* **Available data**
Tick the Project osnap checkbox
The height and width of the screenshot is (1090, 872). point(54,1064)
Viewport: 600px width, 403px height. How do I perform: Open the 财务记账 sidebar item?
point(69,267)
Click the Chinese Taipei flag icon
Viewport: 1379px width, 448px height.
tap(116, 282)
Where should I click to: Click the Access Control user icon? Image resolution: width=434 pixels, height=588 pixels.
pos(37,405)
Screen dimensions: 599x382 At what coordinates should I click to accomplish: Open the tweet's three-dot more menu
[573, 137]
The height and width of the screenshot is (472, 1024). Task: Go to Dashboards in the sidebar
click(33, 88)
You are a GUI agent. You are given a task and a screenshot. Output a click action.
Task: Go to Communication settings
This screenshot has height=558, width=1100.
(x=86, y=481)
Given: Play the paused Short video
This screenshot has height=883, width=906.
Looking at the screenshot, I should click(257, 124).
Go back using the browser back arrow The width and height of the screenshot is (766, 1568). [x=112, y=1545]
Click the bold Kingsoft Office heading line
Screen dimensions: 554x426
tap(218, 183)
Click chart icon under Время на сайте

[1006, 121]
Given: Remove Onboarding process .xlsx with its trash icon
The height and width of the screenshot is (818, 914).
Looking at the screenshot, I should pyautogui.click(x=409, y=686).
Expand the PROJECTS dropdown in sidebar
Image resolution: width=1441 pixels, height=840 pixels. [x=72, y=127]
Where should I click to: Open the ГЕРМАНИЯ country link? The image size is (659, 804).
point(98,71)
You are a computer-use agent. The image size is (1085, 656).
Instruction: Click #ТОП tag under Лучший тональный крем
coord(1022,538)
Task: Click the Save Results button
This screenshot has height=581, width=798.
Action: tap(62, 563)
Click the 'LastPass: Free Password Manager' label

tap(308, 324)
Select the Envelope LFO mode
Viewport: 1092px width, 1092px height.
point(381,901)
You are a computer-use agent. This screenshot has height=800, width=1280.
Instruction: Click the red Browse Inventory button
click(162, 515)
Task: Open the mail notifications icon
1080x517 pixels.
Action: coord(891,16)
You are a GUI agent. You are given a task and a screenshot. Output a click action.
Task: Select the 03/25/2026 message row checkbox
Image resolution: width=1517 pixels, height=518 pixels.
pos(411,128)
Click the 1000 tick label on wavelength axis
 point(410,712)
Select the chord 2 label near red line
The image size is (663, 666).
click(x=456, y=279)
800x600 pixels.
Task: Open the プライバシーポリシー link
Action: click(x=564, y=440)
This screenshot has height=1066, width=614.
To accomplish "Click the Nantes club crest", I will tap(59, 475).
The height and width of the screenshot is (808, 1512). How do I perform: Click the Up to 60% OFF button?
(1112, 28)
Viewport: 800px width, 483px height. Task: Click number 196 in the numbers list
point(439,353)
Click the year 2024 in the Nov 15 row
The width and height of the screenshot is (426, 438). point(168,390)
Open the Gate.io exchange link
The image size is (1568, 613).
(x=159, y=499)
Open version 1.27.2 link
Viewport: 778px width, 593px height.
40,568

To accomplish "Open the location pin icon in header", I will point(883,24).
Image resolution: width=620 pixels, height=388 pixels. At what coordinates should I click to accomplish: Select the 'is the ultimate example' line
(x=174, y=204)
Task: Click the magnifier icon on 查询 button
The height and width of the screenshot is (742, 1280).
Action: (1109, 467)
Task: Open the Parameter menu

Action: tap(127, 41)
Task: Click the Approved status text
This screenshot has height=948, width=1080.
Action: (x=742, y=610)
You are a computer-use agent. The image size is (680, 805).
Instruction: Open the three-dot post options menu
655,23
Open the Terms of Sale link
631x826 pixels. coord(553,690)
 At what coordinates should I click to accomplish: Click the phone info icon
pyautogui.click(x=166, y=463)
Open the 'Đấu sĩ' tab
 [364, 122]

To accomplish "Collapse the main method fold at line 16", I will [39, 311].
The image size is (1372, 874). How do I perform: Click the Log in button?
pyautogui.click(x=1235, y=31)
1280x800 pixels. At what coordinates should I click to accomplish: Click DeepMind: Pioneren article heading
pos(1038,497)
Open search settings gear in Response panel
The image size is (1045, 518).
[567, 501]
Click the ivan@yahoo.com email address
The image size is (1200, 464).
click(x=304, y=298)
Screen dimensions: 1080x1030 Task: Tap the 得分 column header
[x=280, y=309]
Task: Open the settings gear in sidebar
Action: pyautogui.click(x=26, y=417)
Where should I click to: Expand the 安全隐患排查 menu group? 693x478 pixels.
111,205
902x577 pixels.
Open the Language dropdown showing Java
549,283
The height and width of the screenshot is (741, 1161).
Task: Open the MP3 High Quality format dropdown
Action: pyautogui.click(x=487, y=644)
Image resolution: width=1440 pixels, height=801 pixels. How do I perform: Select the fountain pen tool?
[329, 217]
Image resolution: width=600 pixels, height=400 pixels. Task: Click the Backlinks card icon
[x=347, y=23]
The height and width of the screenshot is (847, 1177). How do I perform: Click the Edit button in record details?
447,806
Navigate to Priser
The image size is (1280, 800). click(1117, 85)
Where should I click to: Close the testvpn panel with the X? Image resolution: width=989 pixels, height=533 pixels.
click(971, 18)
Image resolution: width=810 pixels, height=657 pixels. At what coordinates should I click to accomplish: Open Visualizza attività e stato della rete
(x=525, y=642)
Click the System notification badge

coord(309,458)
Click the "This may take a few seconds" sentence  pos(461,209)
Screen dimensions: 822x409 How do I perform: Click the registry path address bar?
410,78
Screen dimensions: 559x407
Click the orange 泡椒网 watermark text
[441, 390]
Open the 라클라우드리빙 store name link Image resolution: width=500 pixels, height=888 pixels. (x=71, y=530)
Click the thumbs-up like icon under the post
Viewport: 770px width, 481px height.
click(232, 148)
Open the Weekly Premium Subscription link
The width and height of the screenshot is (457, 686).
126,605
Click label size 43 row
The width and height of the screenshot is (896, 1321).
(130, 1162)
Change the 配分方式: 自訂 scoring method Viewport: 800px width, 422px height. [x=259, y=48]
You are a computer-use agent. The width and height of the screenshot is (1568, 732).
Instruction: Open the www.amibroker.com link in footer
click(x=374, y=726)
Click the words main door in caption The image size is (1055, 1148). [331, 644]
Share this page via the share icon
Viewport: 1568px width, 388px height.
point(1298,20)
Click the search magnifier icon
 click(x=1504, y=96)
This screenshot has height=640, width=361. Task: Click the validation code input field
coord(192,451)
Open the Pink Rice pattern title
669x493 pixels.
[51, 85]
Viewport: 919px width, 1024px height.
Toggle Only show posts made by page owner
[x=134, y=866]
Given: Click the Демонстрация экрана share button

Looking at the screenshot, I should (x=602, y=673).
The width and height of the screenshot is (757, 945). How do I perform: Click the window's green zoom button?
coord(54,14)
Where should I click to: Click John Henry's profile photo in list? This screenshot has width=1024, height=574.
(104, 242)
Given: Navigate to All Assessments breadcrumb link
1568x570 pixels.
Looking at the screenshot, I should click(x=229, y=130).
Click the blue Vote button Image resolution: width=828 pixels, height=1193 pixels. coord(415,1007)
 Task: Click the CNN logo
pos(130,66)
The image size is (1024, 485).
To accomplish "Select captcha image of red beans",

* **The task**
Each line of the listing must appear in the answer exactly as above.

* **Response for this exercise**
Tick the Project osnap checkbox
The height and width of the screenshot is (1090, 872). point(54,1064)
Viewport: 600px width, 403px height. How do I perform: Open the 财务记账 sidebar item?
point(69,267)
Click the Chinese Taipei flag icon
Viewport: 1379px width, 448px height.
tap(116, 282)
Where should I click to: Click the Access Control user icon? Image resolution: width=434 pixels, height=588 pixels.
pos(37,405)
Screen dimensions: 599x382 At what coordinates should I click to accomplish: Open the tweet's three-dot more menu
[573, 137]
The height and width of the screenshot is (472, 1024). Task: Go to Dashboards in the sidebar
click(33, 88)
You are a GUI agent. You are given a task and a screenshot. Output a click action.
Task: Go to Communication settings
This screenshot has height=558, width=1100.
(x=86, y=481)
Given: Play the paused Short video
This screenshot has height=883, width=906.
Looking at the screenshot, I should click(257, 124).
Go back using the browser back arrow The width and height of the screenshot is (766, 1568). [x=112, y=1545]
Click the bold Kingsoft Office heading line
Screen dimensions: 554x426
tap(218, 183)
Click chart icon under Время на сайте

[1006, 121]
Given: Remove Onboarding process .xlsx with its trash icon
The height and width of the screenshot is (818, 914).
Looking at the screenshot, I should pyautogui.click(x=409, y=686).
Expand the PROJECTS dropdown in sidebar
Image resolution: width=1441 pixels, height=840 pixels. [x=72, y=127]
Where should I click to: Open the ГЕРМАНИЯ country link? The image size is (659, 804).
point(98,71)
You are a computer-use agent. The image size is (1085, 656).
Instruction: Click #ТОП tag under Лучший тональный крем
coord(1022,538)
Task: Click the Save Results button
This screenshot has height=581, width=798.
Action: tap(62, 563)
Click the 'LastPass: Free Password Manager' label

tap(308, 324)
Select the Envelope LFO mode
Viewport: 1092px width, 1092px height.
point(381,901)
You are a computer-use agent. This screenshot has height=800, width=1280.
Instruction: Click the red Browse Inventory button
click(162, 515)
Task: Open the mail notifications icon
1080x517 pixels.
Action: coord(891,16)
You are a GUI agent. You are given a task and a screenshot. Output a click action.
Task: Select the 03/25/2026 message row checkbox
Image resolution: width=1517 pixels, height=518 pixels.
pos(411,128)
Click the 1000 tick label on wavelength axis
 point(410,712)
Select the chord 2 label near red line
The image size is (663, 666).
click(x=456, y=279)
800x600 pixels.
Task: Open the プライバシーポリシー link
Action: click(x=564, y=440)
This screenshot has height=1066, width=614.
To accomplish "Click the Nantes club crest", I will tap(59, 475).
The height and width of the screenshot is (808, 1512). How do I perform: Click the Up to 60% OFF button?
(1112, 28)
Viewport: 800px width, 483px height. Task: Click number 196 in the numbers list
point(439,353)
Click the year 2024 in the Nov 15 row
The width and height of the screenshot is (426, 438). point(168,390)
Open the Gate.io exchange link
The image size is (1568, 613).
(x=159, y=499)
Open version 1.27.2 link
Viewport: 778px width, 593px height.
40,568

To accomplish "Open the location pin icon in header", I will point(883,24).
Image resolution: width=620 pixels, height=388 pixels. At what coordinates should I click to accomplish: Select the 'is the ultimate example' line
(x=174, y=204)
Task: Click the magnifier icon on 查询 button
The height and width of the screenshot is (742, 1280).
Action: (1109, 467)
Task: Open the Parameter menu

Action: tap(127, 41)
Task: Click the Approved status text
This screenshot has height=948, width=1080.
Action: (x=742, y=610)
You are a computer-use agent. The image size is (680, 805).
Instruction: Open the three-dot post options menu
655,23
Open the Terms of Sale link
631x826 pixels. coord(553,690)
 At what coordinates should I click to accomplish: Click the phone info icon
pyautogui.click(x=166, y=463)
Open the 'Đấu sĩ' tab
 [364, 122]

To accomplish "Collapse the main method fold at line 16", I will [39, 311].
The image size is (1372, 874). How do I perform: Click the Log in button?
pyautogui.click(x=1235, y=31)
1280x800 pixels. At what coordinates should I click to accomplish: Click DeepMind: Pioneren article heading
pos(1038,497)
Open search settings gear in Response panel
The image size is (1045, 518).
[567, 501]
Click the ivan@yahoo.com email address
The image size is (1200, 464).
click(x=304, y=298)
Screen dimensions: 1080x1030 Task: Tap the 得分 column header
[x=280, y=309]
Task: Open the settings gear in sidebar
Action: pyautogui.click(x=26, y=417)
Where should I click to: Expand the 安全隐患排查 menu group? 693x478 pixels.
111,205
902x577 pixels.
Open the Language dropdown showing Java
549,283
The height and width of the screenshot is (741, 1161).
Task: Open the MP3 High Quality format dropdown
Action: pyautogui.click(x=487, y=644)
Image resolution: width=1440 pixels, height=801 pixels. How do I perform: Select the fountain pen tool?
[329, 217]
Image resolution: width=600 pixels, height=400 pixels. Task: Click the Backlinks card icon
[x=347, y=23]
The height and width of the screenshot is (847, 1177). How do I perform: Click the Edit button in record details?
447,806
Navigate to Priser
The image size is (1280, 800). click(1117, 85)
Where should I click to: Close the testvpn panel with the X? Image resolution: width=989 pixels, height=533 pixels.
click(971, 18)
Image resolution: width=810 pixels, height=657 pixels. At what coordinates should I click to accomplish: Open Visualizza attività e stato della rete
(x=525, y=642)
Click the System notification badge

coord(309,458)
Click the "This may take a few seconds" sentence  pos(461,209)
Screen dimensions: 822x409 How do I perform: Click the registry path address bar?
410,78
Screen dimensions: 559x407
Click the orange 泡椒网 watermark text
[441, 390]
Open the 라클라우드리빙 store name link Image resolution: width=500 pixels, height=888 pixels. (x=71, y=530)
Click the thumbs-up like icon under the post
Viewport: 770px width, 481px height.
click(232, 148)
Open the Weekly Premium Subscription link
The width and height of the screenshot is (457, 686).
126,605
Click label size 43 row
The width and height of the screenshot is (896, 1321).
(130, 1162)
Change the 配分方式: 自訂 scoring method Viewport: 800px width, 422px height. [x=259, y=48]
You are a computer-use agent. The width and height of the screenshot is (1568, 732).
Instruction: Open the www.amibroker.com link in footer
click(x=374, y=726)
Click the words main door in caption The image size is (1055, 1148). [331, 644]
Share this page via the share icon
Viewport: 1568px width, 388px height.
point(1298,20)
Click the search magnifier icon
 click(x=1504, y=96)
This screenshot has height=640, width=361. Task: Click the validation code input field
coord(192,451)
Open the Pink Rice pattern title
669x493 pixels.
[51, 85]
Viewport: 919px width, 1024px height.
Toggle Only show posts made by page owner
[x=134, y=866]
Given: Click the Демонстрация экрана share button

Looking at the screenshot, I should (x=602, y=673).
The width and height of the screenshot is (757, 945). How do I perform: Click the window's green zoom button?
coord(54,14)
Where should I click to: Click John Henry's profile photo in list? This screenshot has width=1024, height=574.
(104, 242)
Given: Navigate to All Assessments breadcrumb link
1568x570 pixels.
Looking at the screenshot, I should click(x=229, y=130).
Click the blue Vote button Image resolution: width=828 pixels, height=1193 pixels. coord(415,1007)
 Task: Click the CNN logo
pos(130,66)
The image size is (1024, 485).
To accomplish "Select captcha image of red beans",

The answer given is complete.